Pro tip: If you're building a rimless aquarium, add 1-2 cm to each dimension to account for the glass thickness itself. For example, if you want an internal dimension of 120x60x60 cm, you might need external dimensions of 122x62x62 cm with 10mm glass.
2. Select Your Glass Type
Choose from the available glass types, each with different properties:
| Glass Type | Tensile Strength (MPa) | Young's Modulus (GPa) | Density (kg/m³) | Cost Factor |
|---|---|---|---|---|
| Float Glass | 30-45 | 70 | 2500 | Low |
| Tempered Glass | 120-200 | 70 | 2500 | Medium |
| Acrylic | 60-80 | 3.2 | 1190 | High |
| Low-Iron Glass | 40-50 | 70 | 2500 | Very High |
3. Choose Bracing Configuration
Bracing significantly affects the required glass thickness. Options include:
- No Bracing: The glass must support all forces without additional support.
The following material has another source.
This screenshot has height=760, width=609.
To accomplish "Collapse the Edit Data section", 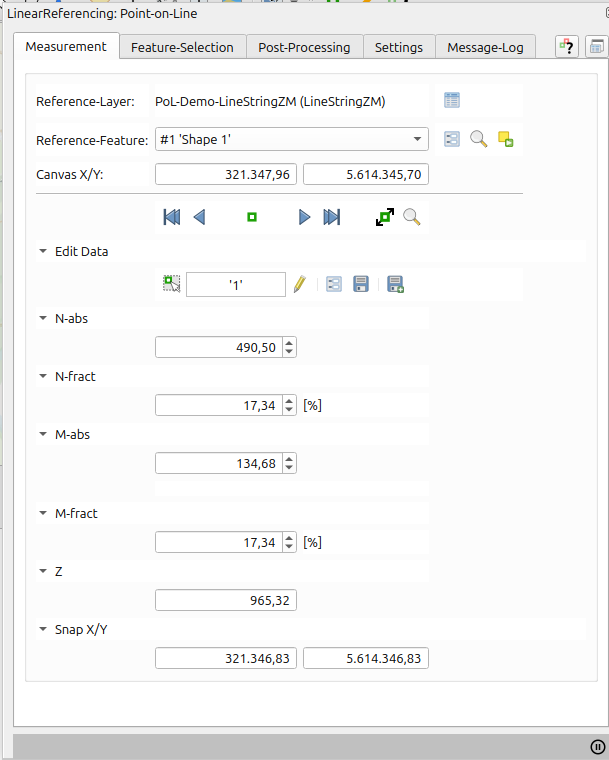I will (43, 252).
Requires the thickest glass.
- Top Brace: A frame at the top of the aquarium helps resist outward bowing. Reduces required thickness by 20-30%.
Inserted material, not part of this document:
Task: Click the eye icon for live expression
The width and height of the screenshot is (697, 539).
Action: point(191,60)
- Full Bracing: Includes top, bottom, and sometimes middle braces. Can reduce glass thickness by 40-50% compared to unbrace.
4. Set Safety Factor
The safety factor accounts for uncertainties in material properties, manufacturing defects, and dynamic loads (like someone leaning on the tank). We recommend:
- 3x: Minimum for small aquariums (under 100 gallons) with controlled environments
- 4x: Standard for most home aquariums (recommended default)
- 5x: For large aquariums (over 300 gallons), public displays, or high-risk locations
5. Review Results
The calculator provides:
- Recommended Thickness: The minimum glass thickness for your specifications
- Maximum Water Pressure: The pressure at the bottom of your tank
- Total Water Volume: The actual volume your tank will hold
- Glass Stress: The calculated stress on the glass (should be below the material's tensile strength)
- Deflection: How much the glass will bend under load (should be minimal)
Always round up to the nearest standard glass thickness (typically 3mm, 4mm, 5mm, 6mm, 8mm, 10mm, 12mm, 15mm, 19mm).
Formula & Methodology Behind the Calculator
The calculator uses a combination of engineering principles to determine safe glass thickness. Here's the technical methodology:
Hydrostatic Pressure Calculation
The pressure at any depth in a fluid is given by:
P = ρ × g × h
Where:
P= Pressure (Pa)ρ= Density of water (1000 kg/m³)g= Acceleration due to gravity (9.81 m/s²)h= Depth (m)
For a 60cm tall aquarium: P = 1000 × 9.81 × 0.6 = 5,886 Pa = 5.89 kPa
Glass Thickness Formula
The required glass thickness (t) for the bottom panel is calculated using the plate deflection formula for a uniformly loaded rectangular plate with fixed edges:
t = k × √(P × L × W × SF / (σ × E))
Where:
k= Shape factor (0.5 for square panels, 0.6 for rectangular)P= Maximum pressure (Pa)L= Length (m)W= Width (m)SF= Safety factorσ= Allowable stress (MPa) - typically 30% of tensile strengthE= Young's modulus (GPa)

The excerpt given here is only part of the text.